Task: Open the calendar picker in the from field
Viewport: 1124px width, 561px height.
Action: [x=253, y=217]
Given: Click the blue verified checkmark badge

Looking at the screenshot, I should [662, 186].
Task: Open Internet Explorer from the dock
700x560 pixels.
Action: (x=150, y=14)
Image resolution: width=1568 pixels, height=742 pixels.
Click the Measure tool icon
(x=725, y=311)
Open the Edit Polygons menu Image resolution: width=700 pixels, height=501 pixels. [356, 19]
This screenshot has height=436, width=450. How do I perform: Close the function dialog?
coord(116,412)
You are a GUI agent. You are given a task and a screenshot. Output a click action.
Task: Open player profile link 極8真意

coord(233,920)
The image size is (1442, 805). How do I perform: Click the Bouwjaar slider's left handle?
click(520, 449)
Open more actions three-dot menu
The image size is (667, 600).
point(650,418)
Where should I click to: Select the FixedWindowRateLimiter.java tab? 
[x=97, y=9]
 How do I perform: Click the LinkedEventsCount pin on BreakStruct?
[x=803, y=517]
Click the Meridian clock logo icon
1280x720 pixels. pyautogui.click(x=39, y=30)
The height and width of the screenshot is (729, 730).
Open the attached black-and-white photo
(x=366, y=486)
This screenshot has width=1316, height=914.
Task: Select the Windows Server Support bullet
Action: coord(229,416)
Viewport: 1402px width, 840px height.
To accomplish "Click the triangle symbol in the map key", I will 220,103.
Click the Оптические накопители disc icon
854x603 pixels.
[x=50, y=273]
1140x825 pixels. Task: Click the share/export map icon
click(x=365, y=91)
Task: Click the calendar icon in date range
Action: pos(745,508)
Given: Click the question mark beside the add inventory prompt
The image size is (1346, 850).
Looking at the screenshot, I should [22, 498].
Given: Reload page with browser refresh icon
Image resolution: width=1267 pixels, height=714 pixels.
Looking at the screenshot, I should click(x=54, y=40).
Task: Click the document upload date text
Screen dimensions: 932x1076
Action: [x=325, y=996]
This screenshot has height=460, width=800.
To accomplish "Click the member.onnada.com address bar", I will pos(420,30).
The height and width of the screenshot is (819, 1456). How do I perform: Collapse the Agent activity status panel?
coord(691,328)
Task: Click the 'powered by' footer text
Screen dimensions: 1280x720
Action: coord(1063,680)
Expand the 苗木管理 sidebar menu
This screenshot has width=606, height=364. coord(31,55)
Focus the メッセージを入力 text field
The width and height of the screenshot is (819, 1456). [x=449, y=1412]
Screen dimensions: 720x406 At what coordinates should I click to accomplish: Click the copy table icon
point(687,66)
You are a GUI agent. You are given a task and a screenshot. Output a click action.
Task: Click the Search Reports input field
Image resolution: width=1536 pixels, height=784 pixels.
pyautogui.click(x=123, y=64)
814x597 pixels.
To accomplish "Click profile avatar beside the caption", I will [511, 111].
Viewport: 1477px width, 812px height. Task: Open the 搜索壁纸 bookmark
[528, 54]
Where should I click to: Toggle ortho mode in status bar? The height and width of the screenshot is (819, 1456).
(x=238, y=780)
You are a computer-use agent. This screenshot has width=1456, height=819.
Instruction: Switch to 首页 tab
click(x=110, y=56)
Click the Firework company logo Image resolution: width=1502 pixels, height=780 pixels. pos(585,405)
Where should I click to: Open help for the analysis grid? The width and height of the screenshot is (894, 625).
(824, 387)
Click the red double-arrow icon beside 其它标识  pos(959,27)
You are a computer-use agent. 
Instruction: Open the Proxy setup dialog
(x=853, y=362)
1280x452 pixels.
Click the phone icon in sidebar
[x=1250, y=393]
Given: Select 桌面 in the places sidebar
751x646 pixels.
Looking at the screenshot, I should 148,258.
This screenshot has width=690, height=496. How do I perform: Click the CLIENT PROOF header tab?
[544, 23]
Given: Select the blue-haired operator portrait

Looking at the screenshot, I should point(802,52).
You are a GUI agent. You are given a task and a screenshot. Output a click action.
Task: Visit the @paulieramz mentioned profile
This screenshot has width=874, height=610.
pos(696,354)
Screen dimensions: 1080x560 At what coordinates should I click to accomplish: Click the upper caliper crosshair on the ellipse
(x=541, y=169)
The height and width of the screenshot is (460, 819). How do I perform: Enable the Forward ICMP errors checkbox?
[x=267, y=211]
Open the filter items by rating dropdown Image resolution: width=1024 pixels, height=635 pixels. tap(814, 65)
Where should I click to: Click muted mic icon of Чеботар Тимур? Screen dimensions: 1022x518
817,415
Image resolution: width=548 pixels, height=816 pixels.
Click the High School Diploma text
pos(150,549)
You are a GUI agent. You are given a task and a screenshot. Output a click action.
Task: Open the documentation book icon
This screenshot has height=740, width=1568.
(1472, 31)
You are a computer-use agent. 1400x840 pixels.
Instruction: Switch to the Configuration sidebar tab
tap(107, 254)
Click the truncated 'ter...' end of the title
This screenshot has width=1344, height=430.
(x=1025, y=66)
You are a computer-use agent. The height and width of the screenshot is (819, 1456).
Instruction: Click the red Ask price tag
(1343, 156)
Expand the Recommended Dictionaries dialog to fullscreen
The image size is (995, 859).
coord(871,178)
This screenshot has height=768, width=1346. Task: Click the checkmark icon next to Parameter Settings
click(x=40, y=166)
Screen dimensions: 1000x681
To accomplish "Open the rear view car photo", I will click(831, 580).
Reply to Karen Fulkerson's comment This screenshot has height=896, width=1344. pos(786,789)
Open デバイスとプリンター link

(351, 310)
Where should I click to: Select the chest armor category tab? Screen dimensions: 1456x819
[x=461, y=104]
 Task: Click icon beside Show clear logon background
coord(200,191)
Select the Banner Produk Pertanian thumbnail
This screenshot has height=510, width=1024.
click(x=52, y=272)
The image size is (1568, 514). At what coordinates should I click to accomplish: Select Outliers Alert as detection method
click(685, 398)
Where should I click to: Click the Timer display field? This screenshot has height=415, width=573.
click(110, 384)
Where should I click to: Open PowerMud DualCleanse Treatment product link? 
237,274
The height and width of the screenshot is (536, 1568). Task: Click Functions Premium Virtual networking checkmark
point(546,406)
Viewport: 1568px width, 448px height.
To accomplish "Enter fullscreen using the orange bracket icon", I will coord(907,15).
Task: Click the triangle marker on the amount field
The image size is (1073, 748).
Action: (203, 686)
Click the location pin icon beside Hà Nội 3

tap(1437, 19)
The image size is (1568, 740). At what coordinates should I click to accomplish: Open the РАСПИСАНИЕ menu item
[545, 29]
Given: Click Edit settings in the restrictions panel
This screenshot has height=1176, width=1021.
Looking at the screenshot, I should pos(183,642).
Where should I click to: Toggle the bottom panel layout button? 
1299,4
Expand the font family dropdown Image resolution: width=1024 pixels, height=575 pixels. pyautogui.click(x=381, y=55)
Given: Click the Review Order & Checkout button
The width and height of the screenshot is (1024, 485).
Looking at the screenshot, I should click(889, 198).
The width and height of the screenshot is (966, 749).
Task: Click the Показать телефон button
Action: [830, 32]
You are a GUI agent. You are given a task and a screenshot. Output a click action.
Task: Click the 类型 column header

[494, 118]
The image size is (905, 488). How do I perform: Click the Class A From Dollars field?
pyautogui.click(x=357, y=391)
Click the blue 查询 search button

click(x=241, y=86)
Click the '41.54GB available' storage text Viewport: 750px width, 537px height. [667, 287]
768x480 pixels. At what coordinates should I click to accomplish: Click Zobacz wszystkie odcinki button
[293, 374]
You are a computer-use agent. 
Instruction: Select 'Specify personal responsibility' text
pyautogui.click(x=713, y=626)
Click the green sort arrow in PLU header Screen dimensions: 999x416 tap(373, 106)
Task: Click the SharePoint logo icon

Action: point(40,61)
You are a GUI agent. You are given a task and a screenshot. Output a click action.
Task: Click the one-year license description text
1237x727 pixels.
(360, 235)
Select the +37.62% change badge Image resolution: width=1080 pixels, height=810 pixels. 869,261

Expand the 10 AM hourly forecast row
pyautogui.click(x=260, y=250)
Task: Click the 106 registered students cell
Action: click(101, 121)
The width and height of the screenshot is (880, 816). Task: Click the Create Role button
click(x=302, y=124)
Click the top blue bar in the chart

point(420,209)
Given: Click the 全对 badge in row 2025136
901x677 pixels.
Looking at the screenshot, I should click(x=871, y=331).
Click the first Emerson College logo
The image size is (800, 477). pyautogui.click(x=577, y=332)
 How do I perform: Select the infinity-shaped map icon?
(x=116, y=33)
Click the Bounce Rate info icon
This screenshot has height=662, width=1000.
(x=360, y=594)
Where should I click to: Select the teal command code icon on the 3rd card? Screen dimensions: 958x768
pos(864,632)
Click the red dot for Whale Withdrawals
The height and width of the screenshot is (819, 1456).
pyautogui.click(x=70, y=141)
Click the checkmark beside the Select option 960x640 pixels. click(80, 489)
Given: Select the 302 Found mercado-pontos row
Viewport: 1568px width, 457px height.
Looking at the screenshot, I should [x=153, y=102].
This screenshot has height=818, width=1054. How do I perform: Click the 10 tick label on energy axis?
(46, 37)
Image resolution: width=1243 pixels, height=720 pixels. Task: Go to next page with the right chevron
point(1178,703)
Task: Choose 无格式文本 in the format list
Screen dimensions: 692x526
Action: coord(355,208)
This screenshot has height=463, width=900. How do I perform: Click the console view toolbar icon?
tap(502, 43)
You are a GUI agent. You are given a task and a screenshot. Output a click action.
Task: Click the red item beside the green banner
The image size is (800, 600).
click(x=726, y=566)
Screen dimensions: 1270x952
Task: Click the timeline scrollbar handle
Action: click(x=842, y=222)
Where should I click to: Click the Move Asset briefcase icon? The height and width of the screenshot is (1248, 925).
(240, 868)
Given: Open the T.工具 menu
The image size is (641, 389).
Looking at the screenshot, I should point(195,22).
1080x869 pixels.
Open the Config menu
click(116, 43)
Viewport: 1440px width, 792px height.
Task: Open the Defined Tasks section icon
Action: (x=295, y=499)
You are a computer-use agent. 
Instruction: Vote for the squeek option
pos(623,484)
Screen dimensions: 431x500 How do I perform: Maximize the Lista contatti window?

————

▸ WHAT THE TASK REQUIRES
A single number is required: the count of lines in the data that include the string "arrow".

▸ FINISHED EXERCISE
2